### [Exercise description]
Counting the line with "Open Performance Tuning" as the last one, copy out the lines of the data exactly from the first onward.

(Collected data)
####

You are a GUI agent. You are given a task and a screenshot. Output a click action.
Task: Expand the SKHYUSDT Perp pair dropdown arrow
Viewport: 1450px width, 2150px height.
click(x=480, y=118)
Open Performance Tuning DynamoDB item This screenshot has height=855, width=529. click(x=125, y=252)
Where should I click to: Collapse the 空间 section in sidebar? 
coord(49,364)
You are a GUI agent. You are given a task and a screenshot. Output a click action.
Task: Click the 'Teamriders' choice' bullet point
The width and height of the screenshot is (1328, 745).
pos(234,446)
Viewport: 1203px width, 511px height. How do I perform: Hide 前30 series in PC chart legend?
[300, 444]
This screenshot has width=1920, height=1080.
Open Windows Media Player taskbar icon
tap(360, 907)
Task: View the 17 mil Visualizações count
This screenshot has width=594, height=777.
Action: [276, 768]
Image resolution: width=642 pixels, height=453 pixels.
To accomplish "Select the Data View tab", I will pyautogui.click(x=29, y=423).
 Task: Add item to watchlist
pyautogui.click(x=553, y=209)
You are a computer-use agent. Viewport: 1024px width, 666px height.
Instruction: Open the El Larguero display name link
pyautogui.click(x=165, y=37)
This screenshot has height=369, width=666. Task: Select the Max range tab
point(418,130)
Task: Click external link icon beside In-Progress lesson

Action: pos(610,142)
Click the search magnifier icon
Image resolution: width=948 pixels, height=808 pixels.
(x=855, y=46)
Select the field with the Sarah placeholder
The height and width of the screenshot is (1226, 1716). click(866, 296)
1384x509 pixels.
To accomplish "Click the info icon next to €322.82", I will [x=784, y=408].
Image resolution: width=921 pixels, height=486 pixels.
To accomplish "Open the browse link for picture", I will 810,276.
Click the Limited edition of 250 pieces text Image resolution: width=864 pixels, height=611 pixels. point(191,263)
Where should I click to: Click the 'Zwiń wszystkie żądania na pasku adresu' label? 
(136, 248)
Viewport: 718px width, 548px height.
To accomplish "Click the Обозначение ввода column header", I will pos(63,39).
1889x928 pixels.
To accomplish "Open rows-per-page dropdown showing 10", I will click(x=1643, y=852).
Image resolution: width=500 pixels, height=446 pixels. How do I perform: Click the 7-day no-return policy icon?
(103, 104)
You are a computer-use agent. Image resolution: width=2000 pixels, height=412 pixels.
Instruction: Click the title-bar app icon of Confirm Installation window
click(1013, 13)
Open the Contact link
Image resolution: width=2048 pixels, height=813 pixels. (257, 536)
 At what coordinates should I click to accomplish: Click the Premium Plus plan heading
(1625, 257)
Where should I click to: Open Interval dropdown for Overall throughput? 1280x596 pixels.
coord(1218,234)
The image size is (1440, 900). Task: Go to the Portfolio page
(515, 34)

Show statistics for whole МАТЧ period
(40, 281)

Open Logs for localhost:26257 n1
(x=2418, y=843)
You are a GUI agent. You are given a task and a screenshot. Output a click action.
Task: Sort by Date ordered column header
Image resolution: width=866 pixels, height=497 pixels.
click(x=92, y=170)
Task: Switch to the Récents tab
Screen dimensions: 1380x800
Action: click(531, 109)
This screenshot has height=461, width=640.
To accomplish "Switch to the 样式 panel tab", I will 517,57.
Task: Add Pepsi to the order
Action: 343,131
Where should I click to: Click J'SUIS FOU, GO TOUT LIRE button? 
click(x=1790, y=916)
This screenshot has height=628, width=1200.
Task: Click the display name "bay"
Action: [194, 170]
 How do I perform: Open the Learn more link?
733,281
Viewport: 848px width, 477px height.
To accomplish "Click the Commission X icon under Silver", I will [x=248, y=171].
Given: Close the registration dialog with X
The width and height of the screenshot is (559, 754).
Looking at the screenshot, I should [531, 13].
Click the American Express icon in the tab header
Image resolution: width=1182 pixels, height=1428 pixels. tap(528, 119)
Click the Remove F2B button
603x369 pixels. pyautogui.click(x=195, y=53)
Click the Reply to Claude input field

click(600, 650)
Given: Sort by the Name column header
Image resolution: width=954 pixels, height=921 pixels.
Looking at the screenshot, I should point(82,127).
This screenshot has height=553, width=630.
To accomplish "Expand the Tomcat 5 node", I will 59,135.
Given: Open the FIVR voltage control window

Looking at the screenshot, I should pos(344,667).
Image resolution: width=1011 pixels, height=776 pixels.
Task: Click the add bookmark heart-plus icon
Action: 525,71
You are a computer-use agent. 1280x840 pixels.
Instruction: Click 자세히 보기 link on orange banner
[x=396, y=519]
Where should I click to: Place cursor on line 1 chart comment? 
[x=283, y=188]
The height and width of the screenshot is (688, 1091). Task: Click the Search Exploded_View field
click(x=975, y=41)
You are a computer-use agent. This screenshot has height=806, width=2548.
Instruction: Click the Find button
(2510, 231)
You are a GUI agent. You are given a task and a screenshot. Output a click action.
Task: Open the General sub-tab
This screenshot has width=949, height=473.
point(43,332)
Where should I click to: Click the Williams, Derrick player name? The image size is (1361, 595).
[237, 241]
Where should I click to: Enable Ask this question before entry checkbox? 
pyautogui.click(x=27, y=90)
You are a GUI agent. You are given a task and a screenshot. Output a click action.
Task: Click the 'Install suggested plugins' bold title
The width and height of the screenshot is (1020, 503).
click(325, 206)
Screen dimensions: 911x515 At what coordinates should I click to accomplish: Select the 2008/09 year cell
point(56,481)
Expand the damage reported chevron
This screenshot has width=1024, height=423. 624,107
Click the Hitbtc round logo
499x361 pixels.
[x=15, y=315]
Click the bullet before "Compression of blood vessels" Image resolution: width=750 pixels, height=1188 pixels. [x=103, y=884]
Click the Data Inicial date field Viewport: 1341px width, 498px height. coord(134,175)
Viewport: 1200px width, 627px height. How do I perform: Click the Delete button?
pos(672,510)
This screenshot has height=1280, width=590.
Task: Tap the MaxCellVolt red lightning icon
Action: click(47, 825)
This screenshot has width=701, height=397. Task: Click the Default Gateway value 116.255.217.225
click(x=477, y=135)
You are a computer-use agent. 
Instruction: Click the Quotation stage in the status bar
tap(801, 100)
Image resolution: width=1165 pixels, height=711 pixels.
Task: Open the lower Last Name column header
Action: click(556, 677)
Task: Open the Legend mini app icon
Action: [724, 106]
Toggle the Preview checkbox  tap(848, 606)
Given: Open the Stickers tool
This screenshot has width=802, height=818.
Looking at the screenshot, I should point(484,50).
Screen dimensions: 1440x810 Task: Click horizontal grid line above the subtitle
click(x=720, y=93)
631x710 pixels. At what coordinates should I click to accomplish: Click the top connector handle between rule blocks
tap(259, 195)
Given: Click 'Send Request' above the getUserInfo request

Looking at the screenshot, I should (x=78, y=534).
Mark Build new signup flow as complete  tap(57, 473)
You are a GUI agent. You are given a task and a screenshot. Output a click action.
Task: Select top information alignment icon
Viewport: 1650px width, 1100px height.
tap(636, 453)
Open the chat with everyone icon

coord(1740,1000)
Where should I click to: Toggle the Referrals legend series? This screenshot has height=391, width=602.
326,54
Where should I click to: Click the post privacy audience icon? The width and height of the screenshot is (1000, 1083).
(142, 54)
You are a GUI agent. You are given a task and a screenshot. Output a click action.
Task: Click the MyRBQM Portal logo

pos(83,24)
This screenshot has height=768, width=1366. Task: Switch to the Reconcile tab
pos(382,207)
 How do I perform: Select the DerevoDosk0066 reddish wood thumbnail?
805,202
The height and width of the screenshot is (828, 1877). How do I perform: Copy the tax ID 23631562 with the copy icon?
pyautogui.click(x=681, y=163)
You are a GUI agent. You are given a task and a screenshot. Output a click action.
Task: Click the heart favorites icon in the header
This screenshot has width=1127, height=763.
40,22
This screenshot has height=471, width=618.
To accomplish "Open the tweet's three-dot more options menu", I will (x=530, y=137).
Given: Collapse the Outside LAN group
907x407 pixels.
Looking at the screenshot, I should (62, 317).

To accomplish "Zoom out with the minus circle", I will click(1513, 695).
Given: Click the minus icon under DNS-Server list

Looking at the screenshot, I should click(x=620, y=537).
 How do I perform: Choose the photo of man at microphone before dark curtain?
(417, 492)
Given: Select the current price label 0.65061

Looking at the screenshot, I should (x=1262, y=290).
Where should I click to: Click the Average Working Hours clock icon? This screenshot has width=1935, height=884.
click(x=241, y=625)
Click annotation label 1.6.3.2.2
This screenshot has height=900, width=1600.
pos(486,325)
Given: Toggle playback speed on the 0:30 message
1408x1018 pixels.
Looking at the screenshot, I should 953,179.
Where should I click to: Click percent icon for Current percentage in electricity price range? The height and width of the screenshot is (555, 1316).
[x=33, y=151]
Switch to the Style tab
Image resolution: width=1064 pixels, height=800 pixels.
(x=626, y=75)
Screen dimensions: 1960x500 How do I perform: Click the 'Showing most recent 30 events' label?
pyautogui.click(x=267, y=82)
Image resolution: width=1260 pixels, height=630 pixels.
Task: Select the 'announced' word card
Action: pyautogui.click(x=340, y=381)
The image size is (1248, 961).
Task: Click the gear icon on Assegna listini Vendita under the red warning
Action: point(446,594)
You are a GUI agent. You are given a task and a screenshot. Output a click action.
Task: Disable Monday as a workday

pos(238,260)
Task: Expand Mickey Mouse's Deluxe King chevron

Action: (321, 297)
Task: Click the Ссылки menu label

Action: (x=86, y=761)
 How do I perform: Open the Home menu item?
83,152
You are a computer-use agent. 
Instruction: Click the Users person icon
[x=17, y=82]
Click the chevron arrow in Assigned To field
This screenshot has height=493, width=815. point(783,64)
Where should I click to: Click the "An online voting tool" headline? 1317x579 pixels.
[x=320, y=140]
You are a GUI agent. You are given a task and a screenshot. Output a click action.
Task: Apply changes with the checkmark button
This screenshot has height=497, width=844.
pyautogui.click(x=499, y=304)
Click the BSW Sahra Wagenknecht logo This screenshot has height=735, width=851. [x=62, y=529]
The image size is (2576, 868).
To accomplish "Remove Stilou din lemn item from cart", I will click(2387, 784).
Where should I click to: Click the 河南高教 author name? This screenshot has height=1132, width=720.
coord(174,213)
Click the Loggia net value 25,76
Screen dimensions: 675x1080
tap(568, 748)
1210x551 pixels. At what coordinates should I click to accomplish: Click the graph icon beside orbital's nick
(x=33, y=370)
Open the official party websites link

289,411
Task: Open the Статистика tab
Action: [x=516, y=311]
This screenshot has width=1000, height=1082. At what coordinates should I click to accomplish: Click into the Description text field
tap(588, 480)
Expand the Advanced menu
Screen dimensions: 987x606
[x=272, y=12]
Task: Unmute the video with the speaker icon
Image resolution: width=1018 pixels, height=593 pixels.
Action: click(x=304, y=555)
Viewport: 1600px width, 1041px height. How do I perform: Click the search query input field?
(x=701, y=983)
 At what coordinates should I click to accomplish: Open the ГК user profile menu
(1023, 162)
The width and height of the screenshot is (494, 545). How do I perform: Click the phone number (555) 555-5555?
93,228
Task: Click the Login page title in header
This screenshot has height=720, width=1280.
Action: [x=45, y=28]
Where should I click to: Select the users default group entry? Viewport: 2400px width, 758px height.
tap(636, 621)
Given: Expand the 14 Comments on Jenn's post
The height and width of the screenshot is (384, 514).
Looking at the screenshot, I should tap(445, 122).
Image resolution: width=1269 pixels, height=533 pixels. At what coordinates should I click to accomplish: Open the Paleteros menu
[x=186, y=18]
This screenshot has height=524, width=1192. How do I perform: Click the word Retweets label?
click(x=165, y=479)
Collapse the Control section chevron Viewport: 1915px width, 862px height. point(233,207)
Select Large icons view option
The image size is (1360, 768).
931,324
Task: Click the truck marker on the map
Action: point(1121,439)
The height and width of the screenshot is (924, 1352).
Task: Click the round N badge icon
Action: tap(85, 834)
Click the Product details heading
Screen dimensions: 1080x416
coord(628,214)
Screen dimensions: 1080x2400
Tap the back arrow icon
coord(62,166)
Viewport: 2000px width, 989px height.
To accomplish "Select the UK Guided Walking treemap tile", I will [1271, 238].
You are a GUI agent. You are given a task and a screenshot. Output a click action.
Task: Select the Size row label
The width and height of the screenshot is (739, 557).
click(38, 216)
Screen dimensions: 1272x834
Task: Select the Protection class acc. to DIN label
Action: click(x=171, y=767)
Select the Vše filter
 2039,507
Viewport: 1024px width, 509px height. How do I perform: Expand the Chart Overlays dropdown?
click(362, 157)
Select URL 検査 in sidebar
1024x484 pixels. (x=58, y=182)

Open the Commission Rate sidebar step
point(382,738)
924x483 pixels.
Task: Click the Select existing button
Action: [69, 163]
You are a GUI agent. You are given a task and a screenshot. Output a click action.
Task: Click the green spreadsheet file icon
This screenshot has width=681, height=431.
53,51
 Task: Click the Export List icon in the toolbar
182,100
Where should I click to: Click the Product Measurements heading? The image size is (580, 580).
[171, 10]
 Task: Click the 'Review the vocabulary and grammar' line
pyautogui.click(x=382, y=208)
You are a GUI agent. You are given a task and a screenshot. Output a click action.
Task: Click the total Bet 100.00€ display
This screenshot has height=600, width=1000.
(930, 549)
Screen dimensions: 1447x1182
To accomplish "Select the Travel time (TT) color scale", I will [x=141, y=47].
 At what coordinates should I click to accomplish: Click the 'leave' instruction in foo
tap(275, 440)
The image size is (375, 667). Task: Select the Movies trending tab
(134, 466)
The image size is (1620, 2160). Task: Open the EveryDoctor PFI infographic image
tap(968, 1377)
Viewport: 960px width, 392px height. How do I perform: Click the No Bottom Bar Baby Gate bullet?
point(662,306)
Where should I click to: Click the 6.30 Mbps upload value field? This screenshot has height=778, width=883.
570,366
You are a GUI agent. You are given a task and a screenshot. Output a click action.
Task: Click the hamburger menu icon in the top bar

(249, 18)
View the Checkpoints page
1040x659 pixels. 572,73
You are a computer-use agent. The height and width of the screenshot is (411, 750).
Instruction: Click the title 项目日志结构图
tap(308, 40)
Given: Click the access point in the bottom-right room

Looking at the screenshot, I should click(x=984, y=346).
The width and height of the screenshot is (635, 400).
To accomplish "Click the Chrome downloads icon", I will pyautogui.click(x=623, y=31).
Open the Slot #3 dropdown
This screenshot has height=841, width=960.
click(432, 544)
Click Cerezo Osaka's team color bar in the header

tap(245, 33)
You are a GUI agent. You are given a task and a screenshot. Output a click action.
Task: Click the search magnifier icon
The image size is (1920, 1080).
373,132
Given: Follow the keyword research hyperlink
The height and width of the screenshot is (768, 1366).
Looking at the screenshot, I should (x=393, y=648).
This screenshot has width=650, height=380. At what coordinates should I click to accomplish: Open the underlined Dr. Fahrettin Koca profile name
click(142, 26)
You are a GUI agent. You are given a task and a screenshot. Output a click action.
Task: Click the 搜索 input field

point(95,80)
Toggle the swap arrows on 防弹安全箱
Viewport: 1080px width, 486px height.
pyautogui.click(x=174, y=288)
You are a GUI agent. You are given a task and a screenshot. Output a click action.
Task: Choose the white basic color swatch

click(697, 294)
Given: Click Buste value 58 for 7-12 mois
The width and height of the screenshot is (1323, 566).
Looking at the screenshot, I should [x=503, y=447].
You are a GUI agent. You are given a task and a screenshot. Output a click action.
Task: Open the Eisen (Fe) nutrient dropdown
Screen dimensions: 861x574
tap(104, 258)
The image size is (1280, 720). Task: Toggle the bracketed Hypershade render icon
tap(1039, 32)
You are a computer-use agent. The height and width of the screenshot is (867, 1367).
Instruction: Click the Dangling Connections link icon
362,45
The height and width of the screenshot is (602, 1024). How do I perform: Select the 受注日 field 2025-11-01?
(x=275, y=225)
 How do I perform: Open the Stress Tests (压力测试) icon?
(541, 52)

####

### [Response area]
You are a GUI agent. You are given a task and a screenshot. Output a click action.
Task: Expand the SKHYUSDT Perp pair dropdown arrow
Viewport: 1450px width, 2150px height.
click(x=480, y=118)
Open Performance Tuning DynamoDB item This screenshot has height=855, width=529. click(x=125, y=252)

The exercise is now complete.